We learn of a school that taught mostly Jewish girls, a school that went up in flames, as did the forty-one girls—all named Sarah. We sense their ghosts, and we imagine the ghosts of the children they did not grow up to birth. We ponder on all of those Sarahs, of all the meanings we can connect to the matriarch’s name.

Ain-Krupa’s book proceeds in larger and smaller vignettes, highly imagistic and suggestive, lush to the ear if sounded. The novel moves in and out of the minds, memories, and aborted hopes of living people who are half-dead and the life-like shadows of the departed, or the almost departed: souls still hovering just above this earth, still clinging to what’s left of Jewish Poland. In limbo. Let them go.
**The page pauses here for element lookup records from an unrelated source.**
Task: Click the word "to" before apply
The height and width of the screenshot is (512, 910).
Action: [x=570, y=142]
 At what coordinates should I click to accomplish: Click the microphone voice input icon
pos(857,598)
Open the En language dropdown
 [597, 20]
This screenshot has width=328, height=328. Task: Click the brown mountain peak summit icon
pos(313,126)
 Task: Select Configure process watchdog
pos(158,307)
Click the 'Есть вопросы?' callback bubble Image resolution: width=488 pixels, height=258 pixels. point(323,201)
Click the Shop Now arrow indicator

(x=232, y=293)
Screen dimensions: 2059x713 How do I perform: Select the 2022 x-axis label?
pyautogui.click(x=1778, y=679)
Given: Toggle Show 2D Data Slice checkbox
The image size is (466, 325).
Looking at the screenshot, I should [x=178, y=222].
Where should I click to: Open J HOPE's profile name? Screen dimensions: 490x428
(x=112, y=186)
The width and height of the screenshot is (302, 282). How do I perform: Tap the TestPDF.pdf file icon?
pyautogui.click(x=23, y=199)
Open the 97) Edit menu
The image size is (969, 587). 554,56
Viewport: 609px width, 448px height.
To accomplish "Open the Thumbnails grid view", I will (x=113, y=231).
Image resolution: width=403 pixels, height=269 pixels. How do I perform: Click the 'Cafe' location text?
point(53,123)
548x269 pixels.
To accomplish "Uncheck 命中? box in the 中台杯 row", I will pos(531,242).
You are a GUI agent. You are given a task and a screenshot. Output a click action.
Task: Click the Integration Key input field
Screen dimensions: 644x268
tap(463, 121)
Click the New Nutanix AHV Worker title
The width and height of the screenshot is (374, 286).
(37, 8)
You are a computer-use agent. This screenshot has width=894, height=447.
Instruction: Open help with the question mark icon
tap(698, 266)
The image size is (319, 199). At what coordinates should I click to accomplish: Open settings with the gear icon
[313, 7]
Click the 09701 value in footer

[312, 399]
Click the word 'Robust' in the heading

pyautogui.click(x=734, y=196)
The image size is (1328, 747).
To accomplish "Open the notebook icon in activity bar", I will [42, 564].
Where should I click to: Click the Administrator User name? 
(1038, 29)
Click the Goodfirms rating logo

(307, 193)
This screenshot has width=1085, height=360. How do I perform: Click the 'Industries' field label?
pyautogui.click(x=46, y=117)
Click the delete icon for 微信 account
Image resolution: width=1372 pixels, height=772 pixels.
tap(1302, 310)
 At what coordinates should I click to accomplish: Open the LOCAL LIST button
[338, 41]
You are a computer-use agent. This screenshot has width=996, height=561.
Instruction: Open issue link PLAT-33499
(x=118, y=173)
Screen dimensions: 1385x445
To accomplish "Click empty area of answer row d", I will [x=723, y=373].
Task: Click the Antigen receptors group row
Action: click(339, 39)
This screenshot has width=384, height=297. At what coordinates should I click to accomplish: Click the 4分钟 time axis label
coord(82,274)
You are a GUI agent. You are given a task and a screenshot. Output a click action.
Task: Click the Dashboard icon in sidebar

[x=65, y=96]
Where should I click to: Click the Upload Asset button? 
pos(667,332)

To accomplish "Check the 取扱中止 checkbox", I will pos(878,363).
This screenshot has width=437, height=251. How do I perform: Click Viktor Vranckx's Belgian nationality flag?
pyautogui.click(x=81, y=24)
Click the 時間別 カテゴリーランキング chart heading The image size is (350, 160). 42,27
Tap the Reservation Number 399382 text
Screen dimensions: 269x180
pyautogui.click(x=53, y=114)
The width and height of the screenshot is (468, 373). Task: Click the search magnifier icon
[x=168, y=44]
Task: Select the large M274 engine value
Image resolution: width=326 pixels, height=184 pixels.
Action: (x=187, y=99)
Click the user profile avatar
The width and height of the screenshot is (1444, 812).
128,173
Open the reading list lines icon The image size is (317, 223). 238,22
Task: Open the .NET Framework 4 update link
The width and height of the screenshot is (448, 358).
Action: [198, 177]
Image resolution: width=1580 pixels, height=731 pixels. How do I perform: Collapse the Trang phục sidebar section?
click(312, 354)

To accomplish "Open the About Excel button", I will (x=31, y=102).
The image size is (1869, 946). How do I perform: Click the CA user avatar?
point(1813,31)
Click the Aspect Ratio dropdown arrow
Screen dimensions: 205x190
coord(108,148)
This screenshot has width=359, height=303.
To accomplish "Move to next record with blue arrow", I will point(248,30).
Nameless narrators tell of themselves and of other characters who move through the four sections of the book: Olga, Anna, Maryna, Elżbieta, Niklas, Mateusz. So many of them appear in the promise of youth, a promise that will mostly likely be unfulfilled. Glimpses of Kraków, Łódź, Bialystok, Rybnik, and other places wheel through the pages, along with their ruins. The Upright Heart visits a world that had been caught between the cannibal armies of Germany and Russia, almost literally living off the Jews, eating them either alive or dead.

The story offers instances of care, generosity, and courage. But all we can do in the end is mourn. Imagine all the yahrzeits, all the tears.

For all this, Julia Ain-Krupa gives us something luminous. Something like the memorial candles referenced in her book, something like a memorial prayer, something that could not exist if hope did not exist.